____ Material to process

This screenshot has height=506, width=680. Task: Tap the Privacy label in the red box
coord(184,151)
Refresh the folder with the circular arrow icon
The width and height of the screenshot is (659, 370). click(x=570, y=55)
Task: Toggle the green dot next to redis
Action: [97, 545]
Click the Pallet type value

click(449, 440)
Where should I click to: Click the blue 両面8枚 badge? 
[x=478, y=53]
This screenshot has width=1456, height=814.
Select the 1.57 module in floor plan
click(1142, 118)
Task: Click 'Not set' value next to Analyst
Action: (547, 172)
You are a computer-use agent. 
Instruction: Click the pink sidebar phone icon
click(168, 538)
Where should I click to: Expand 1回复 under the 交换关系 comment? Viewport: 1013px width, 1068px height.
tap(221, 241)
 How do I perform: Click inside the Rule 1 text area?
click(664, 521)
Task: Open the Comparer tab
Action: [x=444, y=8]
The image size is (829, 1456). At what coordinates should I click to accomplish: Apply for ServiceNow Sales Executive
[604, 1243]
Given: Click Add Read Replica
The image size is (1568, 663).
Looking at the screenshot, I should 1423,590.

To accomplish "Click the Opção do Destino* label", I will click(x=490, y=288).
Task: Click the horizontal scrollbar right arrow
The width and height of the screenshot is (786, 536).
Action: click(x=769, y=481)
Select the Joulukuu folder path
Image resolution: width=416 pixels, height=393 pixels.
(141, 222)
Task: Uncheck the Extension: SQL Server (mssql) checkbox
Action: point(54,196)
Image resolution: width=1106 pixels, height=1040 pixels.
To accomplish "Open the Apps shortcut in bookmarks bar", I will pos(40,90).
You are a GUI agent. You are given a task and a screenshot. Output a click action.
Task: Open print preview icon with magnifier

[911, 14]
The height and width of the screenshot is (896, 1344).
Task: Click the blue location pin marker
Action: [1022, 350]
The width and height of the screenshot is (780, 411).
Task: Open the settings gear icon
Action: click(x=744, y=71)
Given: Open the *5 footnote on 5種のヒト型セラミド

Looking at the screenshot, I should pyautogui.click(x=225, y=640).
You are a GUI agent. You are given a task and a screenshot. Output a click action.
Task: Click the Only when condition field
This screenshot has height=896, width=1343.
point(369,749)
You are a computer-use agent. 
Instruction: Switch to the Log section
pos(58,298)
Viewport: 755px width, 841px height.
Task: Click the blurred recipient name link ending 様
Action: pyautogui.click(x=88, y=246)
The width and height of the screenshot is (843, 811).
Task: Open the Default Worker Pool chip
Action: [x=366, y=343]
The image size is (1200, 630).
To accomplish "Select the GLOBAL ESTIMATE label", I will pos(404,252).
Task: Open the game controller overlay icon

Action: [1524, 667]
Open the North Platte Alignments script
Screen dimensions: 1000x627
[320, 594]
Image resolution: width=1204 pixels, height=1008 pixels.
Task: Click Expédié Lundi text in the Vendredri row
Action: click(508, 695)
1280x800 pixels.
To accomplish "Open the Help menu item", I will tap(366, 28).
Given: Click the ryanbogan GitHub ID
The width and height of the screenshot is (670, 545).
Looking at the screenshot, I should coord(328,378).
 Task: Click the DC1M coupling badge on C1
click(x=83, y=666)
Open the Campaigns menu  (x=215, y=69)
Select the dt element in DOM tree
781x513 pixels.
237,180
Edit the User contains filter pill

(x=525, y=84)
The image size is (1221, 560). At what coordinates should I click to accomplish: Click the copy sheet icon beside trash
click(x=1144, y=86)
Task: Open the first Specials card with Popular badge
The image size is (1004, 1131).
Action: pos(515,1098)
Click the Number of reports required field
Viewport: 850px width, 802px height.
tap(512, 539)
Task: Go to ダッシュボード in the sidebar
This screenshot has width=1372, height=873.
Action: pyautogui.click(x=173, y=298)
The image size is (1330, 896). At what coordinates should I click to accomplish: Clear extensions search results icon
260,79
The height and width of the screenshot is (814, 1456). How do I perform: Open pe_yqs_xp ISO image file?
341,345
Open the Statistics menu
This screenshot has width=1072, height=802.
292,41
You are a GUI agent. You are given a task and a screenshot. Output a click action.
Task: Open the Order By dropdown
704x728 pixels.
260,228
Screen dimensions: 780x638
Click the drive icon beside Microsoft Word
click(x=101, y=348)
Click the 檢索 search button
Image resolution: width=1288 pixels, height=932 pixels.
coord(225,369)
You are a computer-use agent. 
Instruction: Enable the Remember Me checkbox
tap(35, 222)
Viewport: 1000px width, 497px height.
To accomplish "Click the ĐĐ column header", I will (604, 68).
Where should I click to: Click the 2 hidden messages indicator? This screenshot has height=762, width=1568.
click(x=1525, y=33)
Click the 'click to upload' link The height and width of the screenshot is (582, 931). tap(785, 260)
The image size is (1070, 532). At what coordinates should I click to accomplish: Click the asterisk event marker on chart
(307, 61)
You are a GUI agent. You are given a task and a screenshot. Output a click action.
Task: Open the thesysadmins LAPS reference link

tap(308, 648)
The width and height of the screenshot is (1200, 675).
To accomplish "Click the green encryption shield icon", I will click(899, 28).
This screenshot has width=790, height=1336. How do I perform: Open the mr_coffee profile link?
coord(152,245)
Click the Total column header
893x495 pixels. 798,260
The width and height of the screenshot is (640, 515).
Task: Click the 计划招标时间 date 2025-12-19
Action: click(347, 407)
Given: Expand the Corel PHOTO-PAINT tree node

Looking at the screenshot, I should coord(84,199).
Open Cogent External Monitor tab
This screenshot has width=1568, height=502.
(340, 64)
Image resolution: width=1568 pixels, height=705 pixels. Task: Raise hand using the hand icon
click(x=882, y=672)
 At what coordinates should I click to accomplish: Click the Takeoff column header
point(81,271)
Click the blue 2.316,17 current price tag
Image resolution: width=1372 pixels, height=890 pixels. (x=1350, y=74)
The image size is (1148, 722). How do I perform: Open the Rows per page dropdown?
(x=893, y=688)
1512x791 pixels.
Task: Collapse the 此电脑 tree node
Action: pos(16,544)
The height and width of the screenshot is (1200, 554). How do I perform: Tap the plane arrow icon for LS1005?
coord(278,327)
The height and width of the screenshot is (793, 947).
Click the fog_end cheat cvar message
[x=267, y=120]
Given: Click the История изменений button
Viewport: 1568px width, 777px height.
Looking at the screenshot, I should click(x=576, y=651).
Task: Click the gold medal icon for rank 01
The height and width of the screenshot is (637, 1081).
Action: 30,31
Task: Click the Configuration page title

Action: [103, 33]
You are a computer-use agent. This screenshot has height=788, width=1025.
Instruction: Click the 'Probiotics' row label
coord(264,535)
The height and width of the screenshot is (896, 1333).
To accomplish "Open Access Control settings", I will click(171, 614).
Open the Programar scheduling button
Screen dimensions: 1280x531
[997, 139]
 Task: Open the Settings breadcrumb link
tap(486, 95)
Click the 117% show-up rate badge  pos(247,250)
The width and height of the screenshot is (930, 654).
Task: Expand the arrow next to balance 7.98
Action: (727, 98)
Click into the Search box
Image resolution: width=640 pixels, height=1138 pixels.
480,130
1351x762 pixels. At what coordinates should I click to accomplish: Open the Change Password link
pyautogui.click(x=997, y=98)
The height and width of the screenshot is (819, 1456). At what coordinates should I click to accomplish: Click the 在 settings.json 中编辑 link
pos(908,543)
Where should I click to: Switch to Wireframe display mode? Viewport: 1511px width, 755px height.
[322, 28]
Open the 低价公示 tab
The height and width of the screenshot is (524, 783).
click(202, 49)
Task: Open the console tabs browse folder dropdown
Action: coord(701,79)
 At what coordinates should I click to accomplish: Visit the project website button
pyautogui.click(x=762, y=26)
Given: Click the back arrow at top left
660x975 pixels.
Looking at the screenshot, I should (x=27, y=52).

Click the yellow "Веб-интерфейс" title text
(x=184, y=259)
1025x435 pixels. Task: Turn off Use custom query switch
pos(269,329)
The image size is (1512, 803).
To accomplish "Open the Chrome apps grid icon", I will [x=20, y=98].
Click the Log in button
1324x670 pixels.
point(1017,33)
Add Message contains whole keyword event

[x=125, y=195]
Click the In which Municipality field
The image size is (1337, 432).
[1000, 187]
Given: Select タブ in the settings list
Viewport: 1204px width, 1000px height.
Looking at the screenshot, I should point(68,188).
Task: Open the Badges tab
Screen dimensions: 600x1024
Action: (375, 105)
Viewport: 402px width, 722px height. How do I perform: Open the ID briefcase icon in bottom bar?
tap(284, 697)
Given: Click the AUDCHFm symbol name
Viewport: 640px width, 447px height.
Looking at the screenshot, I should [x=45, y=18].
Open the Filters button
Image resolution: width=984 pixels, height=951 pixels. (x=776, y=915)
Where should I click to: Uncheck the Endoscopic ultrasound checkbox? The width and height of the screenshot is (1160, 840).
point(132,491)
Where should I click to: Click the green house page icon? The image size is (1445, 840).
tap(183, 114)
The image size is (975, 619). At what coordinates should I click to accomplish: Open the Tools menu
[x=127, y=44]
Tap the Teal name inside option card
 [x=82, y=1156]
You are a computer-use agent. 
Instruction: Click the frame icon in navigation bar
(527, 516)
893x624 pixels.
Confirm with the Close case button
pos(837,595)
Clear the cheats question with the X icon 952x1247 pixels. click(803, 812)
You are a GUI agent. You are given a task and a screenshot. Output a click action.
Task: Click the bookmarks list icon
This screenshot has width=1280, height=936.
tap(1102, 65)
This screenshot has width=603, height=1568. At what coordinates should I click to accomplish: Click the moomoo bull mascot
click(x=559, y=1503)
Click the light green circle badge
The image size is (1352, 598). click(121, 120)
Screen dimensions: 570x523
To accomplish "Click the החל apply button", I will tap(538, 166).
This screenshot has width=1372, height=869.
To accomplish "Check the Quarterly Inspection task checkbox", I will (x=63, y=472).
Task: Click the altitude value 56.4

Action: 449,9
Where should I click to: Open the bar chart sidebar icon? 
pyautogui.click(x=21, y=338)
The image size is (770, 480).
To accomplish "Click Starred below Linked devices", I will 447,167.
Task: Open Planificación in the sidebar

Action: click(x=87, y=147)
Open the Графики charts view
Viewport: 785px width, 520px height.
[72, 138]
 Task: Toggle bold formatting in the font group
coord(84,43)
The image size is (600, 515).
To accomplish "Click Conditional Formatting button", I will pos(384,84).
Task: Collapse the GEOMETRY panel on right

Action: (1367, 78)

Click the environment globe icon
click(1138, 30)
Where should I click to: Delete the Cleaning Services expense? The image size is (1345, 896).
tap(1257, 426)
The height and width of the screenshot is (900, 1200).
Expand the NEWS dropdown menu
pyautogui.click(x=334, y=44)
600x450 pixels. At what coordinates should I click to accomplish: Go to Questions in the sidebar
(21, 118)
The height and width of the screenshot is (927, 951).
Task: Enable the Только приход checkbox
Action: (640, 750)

________

#### Written request
Express the lines from the start of the rows through the line containing "tap(221, 241)" as a Markdown table with columns No. and Text, numbering each line and leaving out blank lines.

#### Result of the task
| No. | Text |
|---|---|
| 1 | This screenshot has height=506, width=680. Task: Tap the Privacy label in the red box |
| 2 | coord(184,151) |
| 3 | Refresh the folder with the circular arrow icon |
| 4 | The width and height of the screenshot is (659, 370). click(x=570, y=55) |
| 5 | Task: Toggle the green dot next to redis |
| 6 | Action: [97, 545] |
| 7 | Click the Pallet type value |
| 8 | click(449, 440) |
| 9 | Where should I click to: Click the blue 両面8枚 badge?  |
| 10 | [x=478, y=53] |
| 11 | This screenshot has width=1456, height=814. |
| 12 | Select the 1.57 module in floor plan |
| 13 | click(1142, 118) |
| 14 | Task: Click 'Not set' value next to Analyst |
| 15 | Action: (547, 172) |
| 16 | You are a computer-use agent.  |
| 17 | Instruction: Click the pink sidebar phone icon |
| 18 | click(168, 538) |
| 19 | Where should I click to: Expand 1回复 under the 交换关系 comment? Viewport: 1013px width, 1068px height. |
| 20 | tap(221, 241) |